Today is the 53rd anniversary of the Ruskin Heights Tornado, a night that will never be forgotten in south Kansas City. Forty-four were killed by an F-5 tornado that cut a 75+ mile path from Williamsburg, KS to eastern Jackson Co., MO. It was that tornado, along with seeing the damage it caused the next day, that convinced me to become a meteorologist even though I was only five years old.
A few of the tragic stories of that night are recounted in Warnings. For example, this is the grown-up Bobbi Davis. She was in the car that was lifted and thrown into the Ruskin water tower while trying to escape the tornado. The car came to rest next to the Kansas City Southern Railroad tracks. Her mother, father, and sister were all killed. Bobbi was hospitalized for a month.
Preventing deaths and injuries is the primary goal of the meteorological profession.
The Kansas City Star recently ran an article about the Ruskin tornado and my book. The online version is here.
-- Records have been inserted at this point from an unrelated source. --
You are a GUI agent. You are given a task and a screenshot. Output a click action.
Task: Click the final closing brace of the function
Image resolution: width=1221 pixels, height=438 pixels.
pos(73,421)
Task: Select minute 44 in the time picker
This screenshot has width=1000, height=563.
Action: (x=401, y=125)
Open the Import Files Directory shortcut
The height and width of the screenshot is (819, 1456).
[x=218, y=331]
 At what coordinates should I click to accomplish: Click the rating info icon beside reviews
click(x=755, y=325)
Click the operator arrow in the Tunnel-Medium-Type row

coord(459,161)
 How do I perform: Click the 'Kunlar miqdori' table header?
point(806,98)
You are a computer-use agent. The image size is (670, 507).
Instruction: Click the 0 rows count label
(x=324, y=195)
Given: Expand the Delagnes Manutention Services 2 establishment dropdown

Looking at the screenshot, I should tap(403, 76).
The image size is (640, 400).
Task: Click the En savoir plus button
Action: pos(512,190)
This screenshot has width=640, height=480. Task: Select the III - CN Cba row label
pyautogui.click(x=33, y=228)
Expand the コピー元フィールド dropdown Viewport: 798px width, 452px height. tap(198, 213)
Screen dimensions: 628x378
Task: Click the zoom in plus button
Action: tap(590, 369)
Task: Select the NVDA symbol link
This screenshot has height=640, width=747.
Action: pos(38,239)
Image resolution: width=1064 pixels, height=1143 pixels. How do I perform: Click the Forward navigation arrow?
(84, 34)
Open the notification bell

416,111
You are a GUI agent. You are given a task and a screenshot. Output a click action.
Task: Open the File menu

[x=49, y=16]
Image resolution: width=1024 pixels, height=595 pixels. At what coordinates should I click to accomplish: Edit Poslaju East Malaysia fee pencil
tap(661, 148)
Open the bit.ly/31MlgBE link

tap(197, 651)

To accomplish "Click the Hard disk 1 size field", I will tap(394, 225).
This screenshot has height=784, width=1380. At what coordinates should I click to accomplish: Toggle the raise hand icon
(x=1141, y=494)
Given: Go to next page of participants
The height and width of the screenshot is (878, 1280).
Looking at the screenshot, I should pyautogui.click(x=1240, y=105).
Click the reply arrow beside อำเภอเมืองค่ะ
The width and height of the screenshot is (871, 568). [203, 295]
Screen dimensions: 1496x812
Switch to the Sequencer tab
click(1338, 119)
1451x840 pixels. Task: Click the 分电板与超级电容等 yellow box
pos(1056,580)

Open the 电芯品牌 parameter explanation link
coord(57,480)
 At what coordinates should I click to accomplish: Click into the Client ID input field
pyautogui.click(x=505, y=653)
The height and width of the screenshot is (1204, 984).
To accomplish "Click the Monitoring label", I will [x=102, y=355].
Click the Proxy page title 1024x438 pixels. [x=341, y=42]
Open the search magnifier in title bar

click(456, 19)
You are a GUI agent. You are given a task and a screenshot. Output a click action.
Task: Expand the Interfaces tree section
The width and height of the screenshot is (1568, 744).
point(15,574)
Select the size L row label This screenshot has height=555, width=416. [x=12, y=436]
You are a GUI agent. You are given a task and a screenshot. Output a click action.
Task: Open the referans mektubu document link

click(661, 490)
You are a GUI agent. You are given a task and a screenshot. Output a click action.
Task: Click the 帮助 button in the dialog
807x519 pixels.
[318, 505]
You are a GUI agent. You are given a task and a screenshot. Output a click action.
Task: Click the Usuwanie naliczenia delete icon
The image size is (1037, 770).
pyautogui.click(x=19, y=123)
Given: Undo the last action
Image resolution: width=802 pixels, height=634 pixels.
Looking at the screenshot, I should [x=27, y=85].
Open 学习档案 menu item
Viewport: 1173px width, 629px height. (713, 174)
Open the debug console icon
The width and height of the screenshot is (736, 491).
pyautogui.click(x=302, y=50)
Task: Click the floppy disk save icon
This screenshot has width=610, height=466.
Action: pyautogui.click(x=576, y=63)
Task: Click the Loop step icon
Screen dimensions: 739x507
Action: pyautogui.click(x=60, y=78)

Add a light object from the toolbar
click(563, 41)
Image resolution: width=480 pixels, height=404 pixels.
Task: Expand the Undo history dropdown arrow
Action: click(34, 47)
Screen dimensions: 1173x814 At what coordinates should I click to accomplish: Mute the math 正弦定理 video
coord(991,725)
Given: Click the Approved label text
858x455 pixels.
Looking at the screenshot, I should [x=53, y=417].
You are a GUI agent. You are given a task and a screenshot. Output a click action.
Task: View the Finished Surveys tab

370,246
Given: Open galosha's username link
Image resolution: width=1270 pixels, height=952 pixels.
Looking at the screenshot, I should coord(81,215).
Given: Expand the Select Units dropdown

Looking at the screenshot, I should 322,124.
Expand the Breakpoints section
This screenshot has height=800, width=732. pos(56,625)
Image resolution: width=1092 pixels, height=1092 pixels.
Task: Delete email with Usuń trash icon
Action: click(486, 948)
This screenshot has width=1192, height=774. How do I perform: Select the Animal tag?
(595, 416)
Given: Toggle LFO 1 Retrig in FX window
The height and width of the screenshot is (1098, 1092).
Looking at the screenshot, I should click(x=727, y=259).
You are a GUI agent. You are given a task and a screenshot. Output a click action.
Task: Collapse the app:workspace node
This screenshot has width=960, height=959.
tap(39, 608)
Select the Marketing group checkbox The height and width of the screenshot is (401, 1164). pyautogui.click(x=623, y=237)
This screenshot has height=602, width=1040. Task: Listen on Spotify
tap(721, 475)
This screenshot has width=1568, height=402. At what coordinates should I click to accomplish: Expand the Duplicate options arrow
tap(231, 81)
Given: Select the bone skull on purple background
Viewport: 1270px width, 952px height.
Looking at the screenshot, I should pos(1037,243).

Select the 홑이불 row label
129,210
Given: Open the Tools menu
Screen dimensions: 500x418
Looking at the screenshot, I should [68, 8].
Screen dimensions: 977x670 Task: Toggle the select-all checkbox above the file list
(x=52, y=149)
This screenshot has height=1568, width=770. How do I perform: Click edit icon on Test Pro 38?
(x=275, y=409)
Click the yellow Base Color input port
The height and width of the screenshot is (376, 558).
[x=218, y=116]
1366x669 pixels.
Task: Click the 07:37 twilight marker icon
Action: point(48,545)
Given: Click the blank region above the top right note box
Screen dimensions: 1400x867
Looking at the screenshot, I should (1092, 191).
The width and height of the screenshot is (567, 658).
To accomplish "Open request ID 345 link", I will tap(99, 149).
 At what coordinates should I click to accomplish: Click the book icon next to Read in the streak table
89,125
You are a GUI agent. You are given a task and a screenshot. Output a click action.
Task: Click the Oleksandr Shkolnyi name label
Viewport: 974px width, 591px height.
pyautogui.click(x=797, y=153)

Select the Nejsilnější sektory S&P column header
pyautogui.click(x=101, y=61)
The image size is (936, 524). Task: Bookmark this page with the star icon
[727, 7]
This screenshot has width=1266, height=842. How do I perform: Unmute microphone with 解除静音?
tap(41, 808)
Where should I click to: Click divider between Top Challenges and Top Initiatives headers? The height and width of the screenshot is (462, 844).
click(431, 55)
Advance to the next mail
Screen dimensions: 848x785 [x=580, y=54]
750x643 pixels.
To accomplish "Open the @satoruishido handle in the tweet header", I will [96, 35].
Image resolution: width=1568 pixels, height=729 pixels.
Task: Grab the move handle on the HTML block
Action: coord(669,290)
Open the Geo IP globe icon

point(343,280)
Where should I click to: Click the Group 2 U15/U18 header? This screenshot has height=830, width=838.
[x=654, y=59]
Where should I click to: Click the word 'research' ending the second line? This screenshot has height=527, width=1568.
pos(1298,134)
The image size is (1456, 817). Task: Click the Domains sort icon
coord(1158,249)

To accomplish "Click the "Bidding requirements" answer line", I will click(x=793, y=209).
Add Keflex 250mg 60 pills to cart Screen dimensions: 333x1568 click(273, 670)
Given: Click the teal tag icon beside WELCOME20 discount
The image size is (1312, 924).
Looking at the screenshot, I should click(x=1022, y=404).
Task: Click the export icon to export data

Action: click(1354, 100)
The national civilian tornado warning system was born that night due to the work of Joe Audsley. Had Joe not “bucked the system,” it might have been many more years — and thousands of lives — before the Weather Bureau started issuing tornado warnings.
I get emotional writing about that evening — it was the defining moment of my life (it even had a role in meeting my future wife).
Lets hope the Vortex II research project, now in progress, results in even more life-saving knowledge.